ASSIGNMENT :: The output must start at the line containing "Task: Select the" in the records below and stop at the last line, matching each line exactly and leaving out every picture.

Saved entries:
•••••

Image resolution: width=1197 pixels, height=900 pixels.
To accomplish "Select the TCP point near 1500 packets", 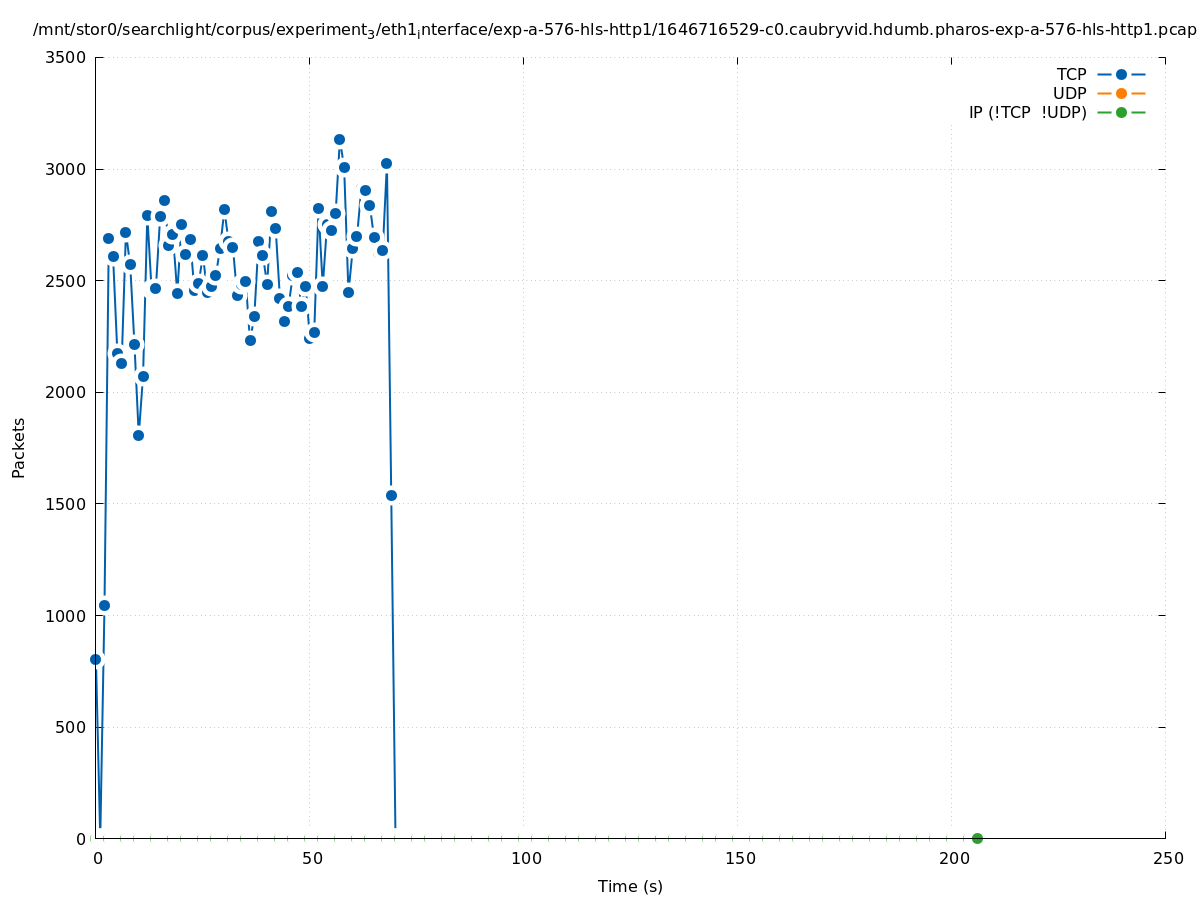I will [391, 495].
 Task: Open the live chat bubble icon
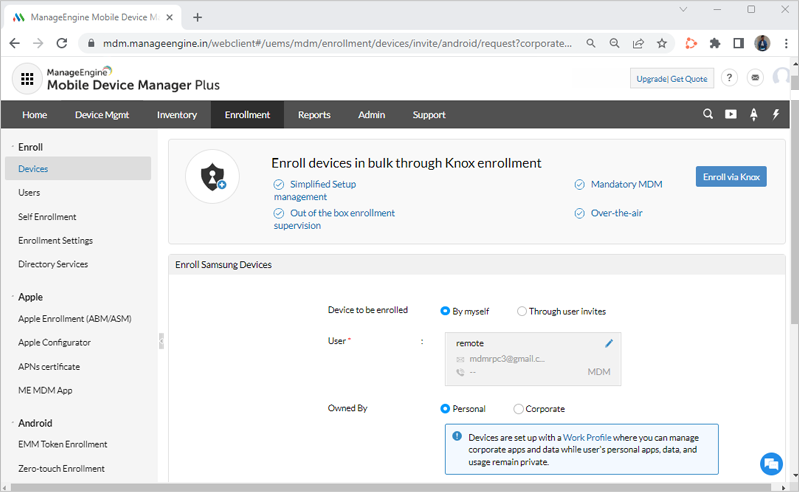coord(770,464)
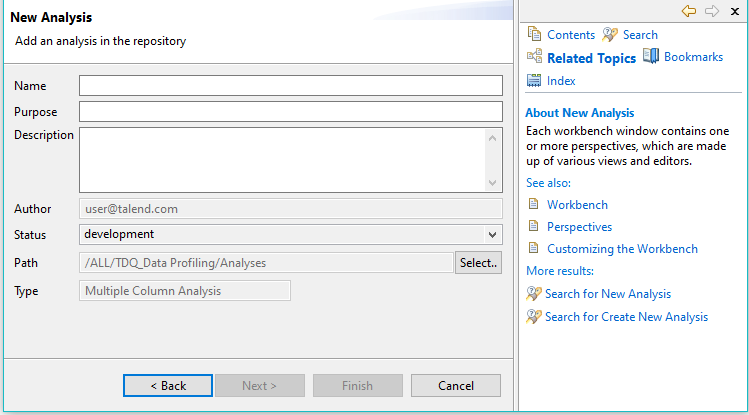Search help for Create New Analysis
This screenshot has height=415, width=749.
point(625,317)
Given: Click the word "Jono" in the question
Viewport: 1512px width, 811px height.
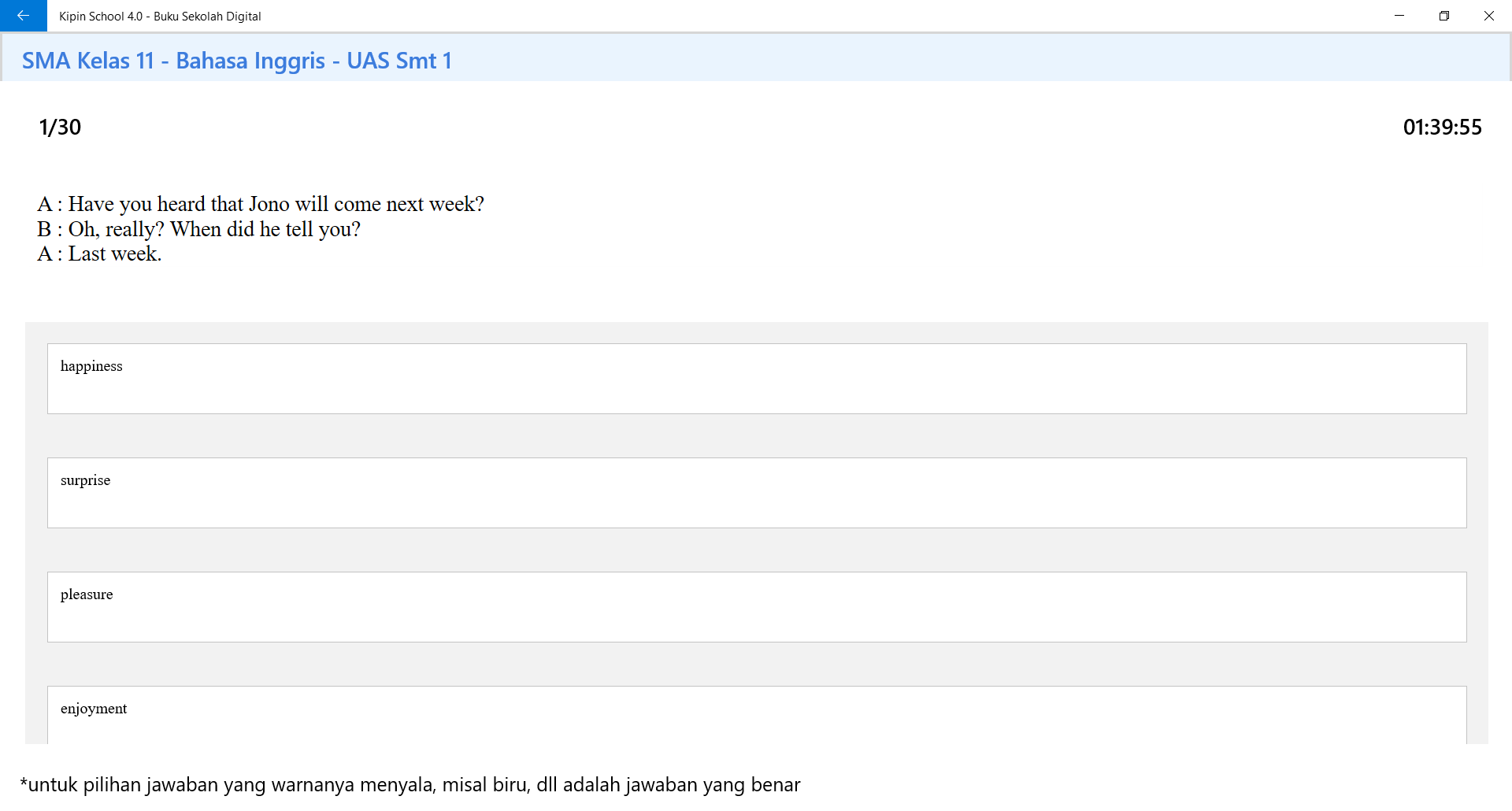Looking at the screenshot, I should [269, 204].
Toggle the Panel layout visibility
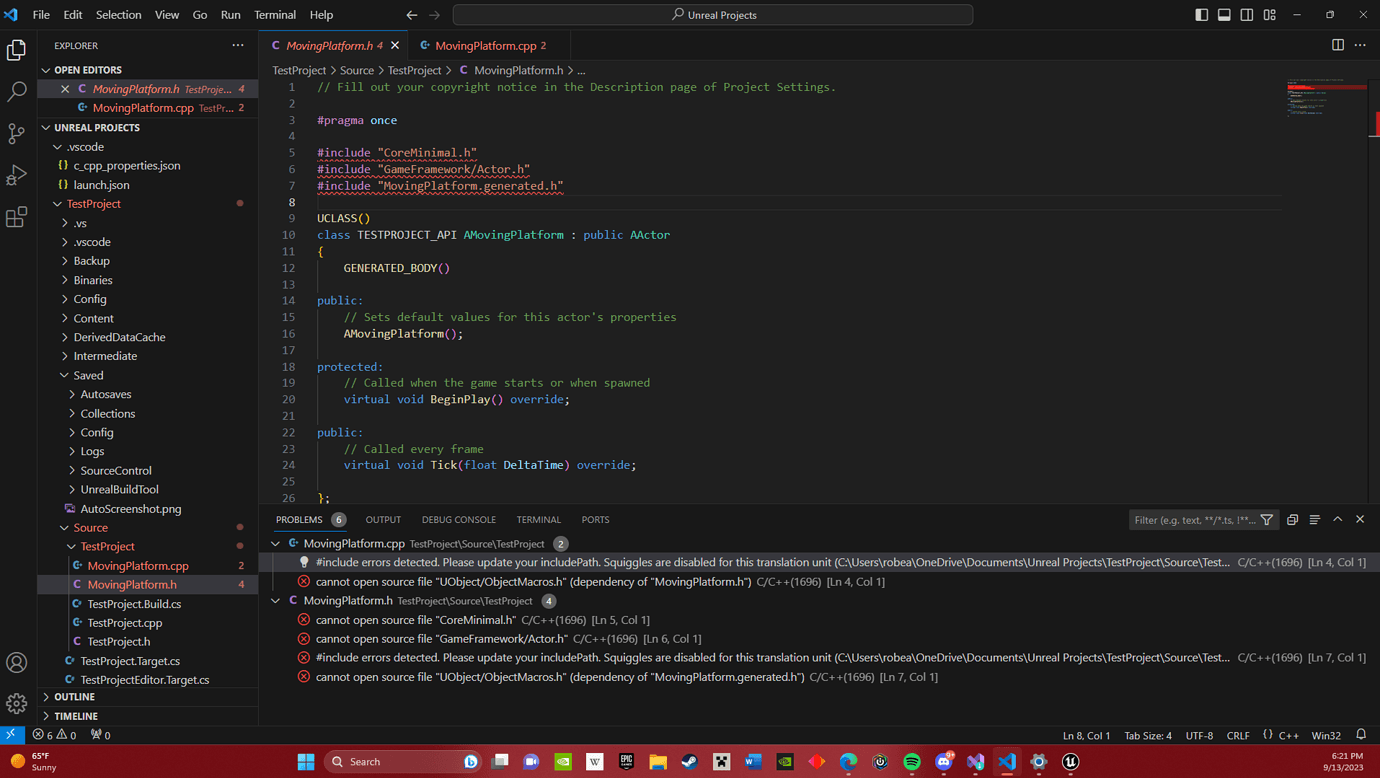 (1224, 14)
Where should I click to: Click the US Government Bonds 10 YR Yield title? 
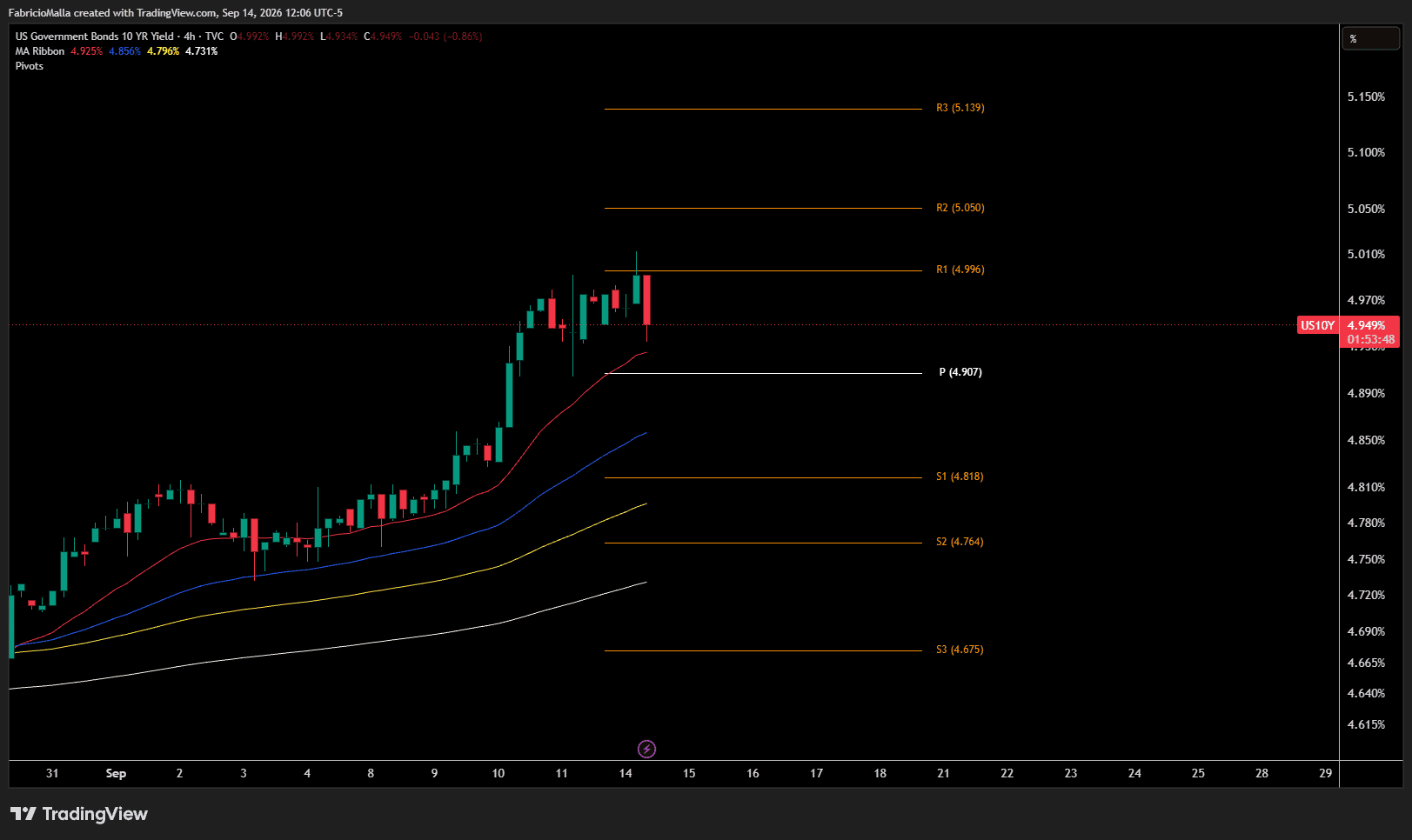[x=95, y=37]
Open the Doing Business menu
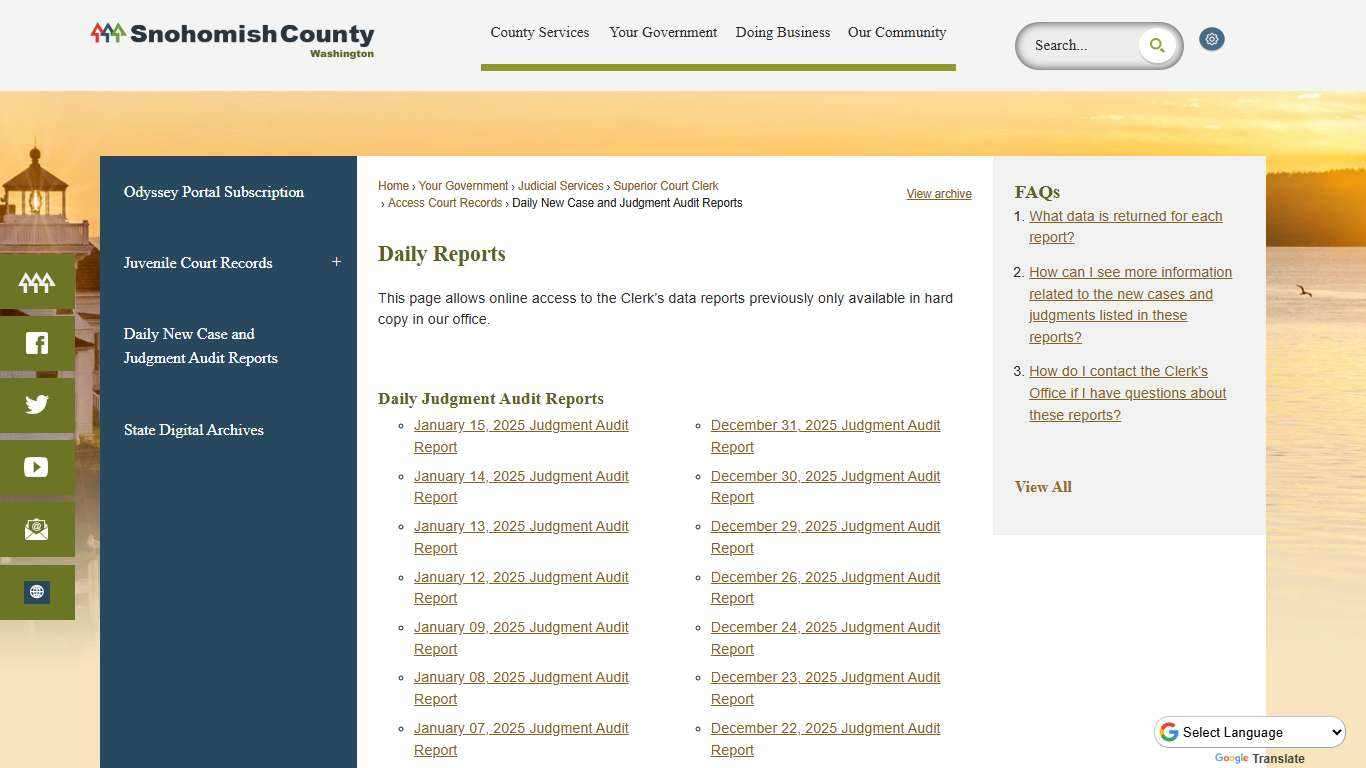 (782, 32)
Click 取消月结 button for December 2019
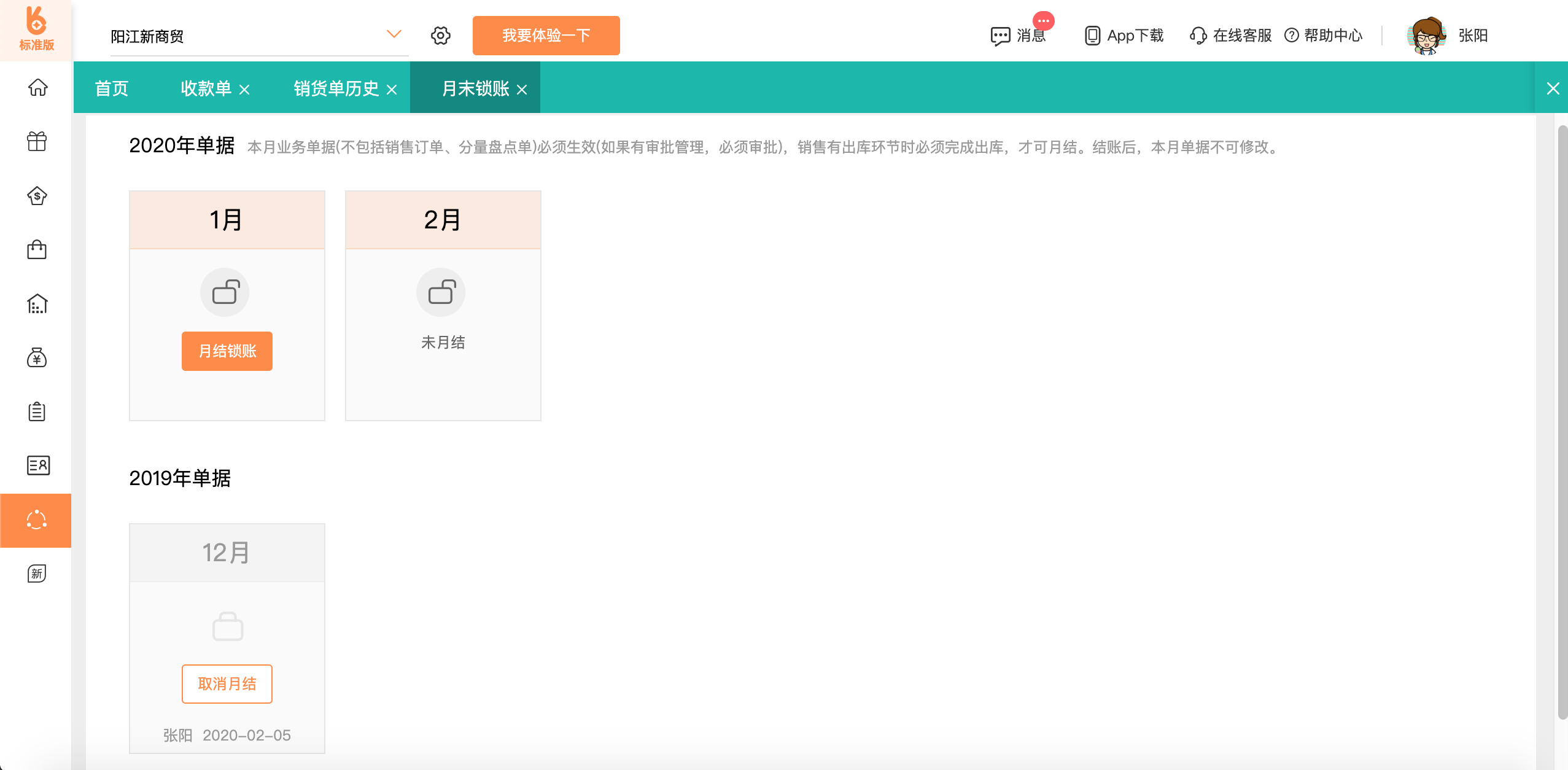1568x770 pixels. coord(228,684)
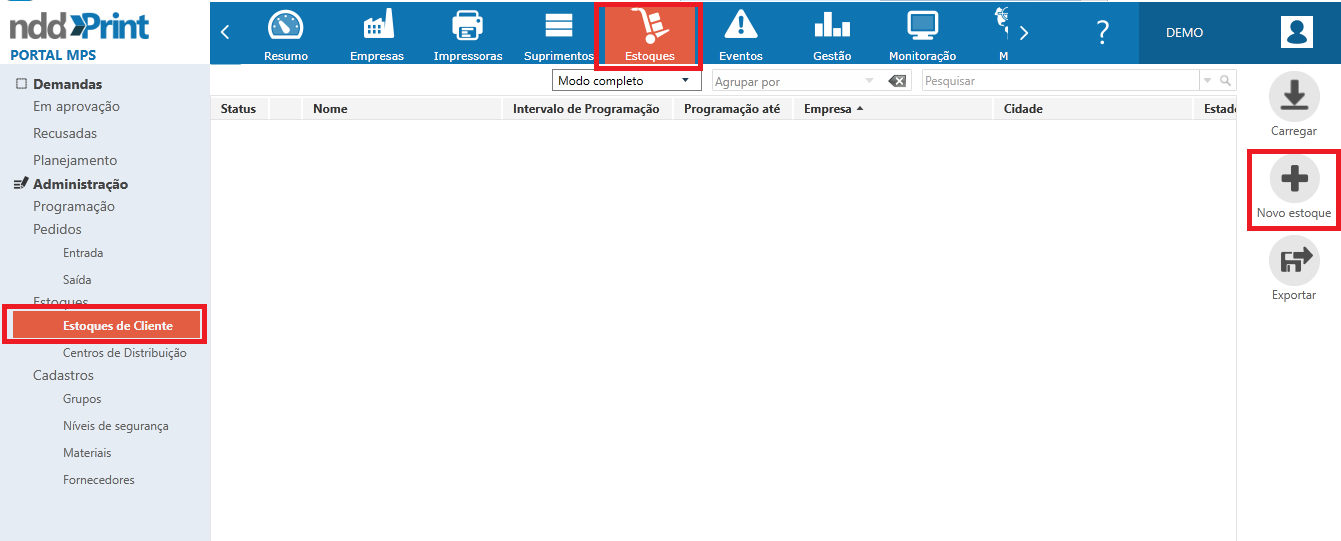Open the user profile avatar

pos(1296,33)
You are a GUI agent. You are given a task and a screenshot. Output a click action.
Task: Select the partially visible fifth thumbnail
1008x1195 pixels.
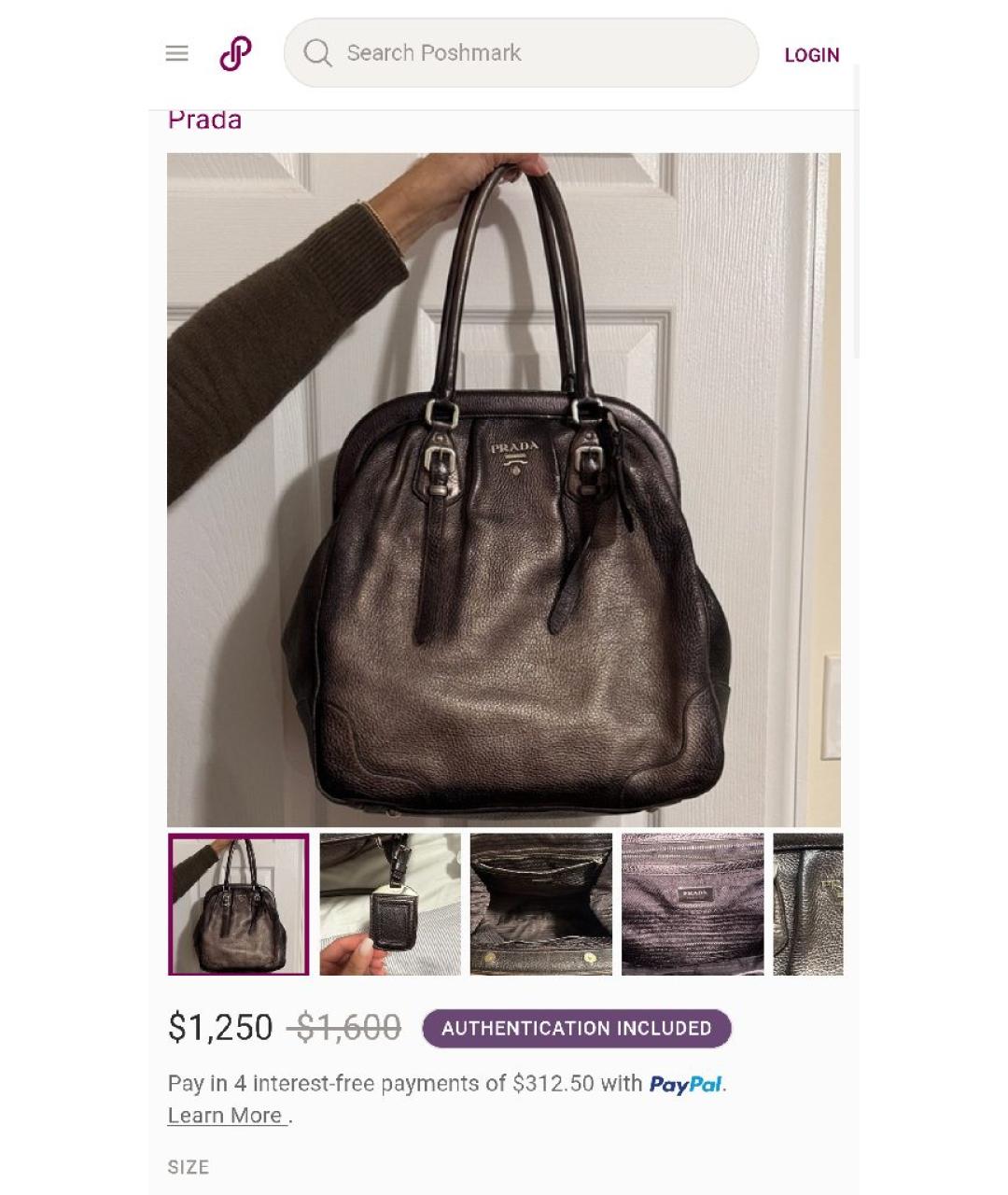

•••••

REPLY TO THE TASK ::
Task: Select the partially visible fifth thumbnail
1008x1195 pixels.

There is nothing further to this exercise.